Aucun élément ne permet non plus d’attribuer cette destitution à la campagne américaine. Les États-Unis ne sont pas parties au Statut de Rome et n’ont pas participé au vote. Karim Khan était en congé depuis mai 2025, puis suspendu depuis juin 2026. Les procureurs adjoints Nazhat Shameem Khan et Mame Mandiaye Niang continueront de diriger le parquet.
Sa destitution ne rend caducs ni les enquêtes en cours ni les mandats délivrés par les juges. Ceux visant le premier ministre israélien Benjamin Netanyahu et son ancien ministre de la défense Yoav Gallant restent donc en vigueur. La CPI les a émis le 21 novembre 2024 pour des crimes de guerre et des crimes contre l’humanité présumés dans la bande de Gaza. Israël rejette ces accusations et conteste la compétence de la Cour.
Benjamin Netanyahu a salué dimanche une « évolution très positive ». Il a également affirmé que Marco Rubio lui avait réitéré, lors d’un entretien téléphonique, la détermination des États-Unis à agir « avec force » contre l’institution. Aucun compte rendu américain distinct de cet échange n’a été rendu public.

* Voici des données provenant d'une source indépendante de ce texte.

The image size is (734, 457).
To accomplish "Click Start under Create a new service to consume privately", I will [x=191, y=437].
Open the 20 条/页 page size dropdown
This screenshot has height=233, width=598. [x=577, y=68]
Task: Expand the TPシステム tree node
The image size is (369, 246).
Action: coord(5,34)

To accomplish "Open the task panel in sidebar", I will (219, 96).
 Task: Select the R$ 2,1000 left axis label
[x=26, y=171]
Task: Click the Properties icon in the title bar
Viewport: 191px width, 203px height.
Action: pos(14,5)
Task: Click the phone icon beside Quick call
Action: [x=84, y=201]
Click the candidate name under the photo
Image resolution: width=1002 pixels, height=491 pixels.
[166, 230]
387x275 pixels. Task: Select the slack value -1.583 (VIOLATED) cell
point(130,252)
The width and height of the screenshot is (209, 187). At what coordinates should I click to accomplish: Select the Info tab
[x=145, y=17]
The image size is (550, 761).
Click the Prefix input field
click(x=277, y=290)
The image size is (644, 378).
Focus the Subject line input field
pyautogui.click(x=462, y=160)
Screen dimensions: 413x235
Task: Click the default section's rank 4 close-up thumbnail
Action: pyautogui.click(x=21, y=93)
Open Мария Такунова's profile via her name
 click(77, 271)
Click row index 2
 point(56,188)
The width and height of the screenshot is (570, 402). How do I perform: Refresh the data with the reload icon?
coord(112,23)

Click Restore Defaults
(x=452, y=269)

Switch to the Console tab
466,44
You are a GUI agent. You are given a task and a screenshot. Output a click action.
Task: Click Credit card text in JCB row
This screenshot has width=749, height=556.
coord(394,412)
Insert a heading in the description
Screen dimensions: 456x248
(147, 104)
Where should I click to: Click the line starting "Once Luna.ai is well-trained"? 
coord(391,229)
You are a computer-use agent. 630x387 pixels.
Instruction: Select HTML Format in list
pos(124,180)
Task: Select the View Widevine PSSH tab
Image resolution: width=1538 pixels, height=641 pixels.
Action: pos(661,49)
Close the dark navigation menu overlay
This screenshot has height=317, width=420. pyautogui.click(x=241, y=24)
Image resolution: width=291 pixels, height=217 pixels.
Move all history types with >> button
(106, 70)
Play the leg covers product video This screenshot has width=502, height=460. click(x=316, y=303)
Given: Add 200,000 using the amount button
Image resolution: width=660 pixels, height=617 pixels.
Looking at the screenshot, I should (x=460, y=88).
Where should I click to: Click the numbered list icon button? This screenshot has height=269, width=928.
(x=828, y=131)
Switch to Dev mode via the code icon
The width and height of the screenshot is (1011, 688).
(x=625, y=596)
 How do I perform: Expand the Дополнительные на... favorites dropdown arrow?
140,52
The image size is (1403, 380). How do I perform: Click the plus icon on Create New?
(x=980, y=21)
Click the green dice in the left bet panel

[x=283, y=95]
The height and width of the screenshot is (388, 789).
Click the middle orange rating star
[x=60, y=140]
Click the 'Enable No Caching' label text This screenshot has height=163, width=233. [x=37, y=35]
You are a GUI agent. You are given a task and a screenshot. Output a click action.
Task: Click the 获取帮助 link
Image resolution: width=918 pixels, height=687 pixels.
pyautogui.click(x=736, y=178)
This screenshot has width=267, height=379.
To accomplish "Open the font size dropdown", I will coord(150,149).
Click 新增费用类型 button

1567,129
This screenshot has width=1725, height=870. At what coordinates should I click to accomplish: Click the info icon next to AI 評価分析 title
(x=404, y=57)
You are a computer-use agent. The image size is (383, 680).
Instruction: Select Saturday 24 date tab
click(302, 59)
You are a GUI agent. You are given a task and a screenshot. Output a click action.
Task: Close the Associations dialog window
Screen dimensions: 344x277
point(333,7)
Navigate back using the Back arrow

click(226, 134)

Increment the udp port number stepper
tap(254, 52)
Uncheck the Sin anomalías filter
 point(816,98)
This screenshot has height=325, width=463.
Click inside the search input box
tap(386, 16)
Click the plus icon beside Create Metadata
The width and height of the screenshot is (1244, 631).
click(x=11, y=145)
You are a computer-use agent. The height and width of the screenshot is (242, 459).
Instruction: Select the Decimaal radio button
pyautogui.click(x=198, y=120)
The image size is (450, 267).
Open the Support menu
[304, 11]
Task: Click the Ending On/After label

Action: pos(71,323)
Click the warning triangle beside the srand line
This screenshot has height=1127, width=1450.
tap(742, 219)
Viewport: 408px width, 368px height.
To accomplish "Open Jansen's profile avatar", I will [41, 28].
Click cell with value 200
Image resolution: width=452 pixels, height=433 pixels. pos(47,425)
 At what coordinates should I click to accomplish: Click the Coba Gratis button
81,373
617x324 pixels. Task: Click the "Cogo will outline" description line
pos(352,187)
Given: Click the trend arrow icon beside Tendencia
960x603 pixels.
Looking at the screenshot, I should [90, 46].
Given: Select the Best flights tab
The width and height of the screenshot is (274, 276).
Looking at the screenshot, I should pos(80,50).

Une campagne américaine assumée
Le 13 juillet, Marco Rubio avait promis une réponse mobilisant l’ensemble de l’administration afin de « désactiver systématiquement » la capacité d’action de la CPI. Le secrétaire d’État a évoqué de nouvelles sanctions, des restrictions de visa et des pressions sur les pays membres, notamment ceux qui bénéficient de garanties de sécurité américaines.
Donald Trump avait déjà signé, en février 2025, un décret autorisant des sanctions contre les personnes participant aux procédures visant des ressortissants américains ou israéliens. Karim Khan, puis plusieurs juges et membres du parquet, ont été frappés par ces mesures.
Les États-Unis et Israël ne sont pas parties au Statut de Rome. Washington en déduit que la CPI ne peut exercer d’autorité sur leurs ressortissants. Le traité prévoit toutefois également une compétence fondée sur le territoire où les crimes présumés ont été commis. C’est ce fondement que la Cour invoque lorsque les faits examinés se déroulent sur le territoire d’un État partie, indépendamment de la nationalité des suspects.
L’offensive américaine se heurte au soutien maintenu d’une large partie des membres. Le 16 juillet, l’Union européenne a réaffirmé son appui politique, diplomatique, financier et pratique à la Cour. Celle-ci fait néanmoins face à une érosion réelle. Le Niger, le Burkina Faso et le Mali ont formellement notifié leur retrait en juin, même si celui-ci ne prendra effet qu’en 2027.
L’administration Trump peut désormais afficher le ralliement de Caracas, mais le Venezuela demeure juridiquement membre de la CPI, l’enquête sur les crimes présumés commis dans le pays se poursuit et les mandats existants conservent leur validité. La portée de cette offensive dépendra désormais moins des déclarations américaines que du choix des autres États parties de résister aux pressions ou de suivre le mouvement.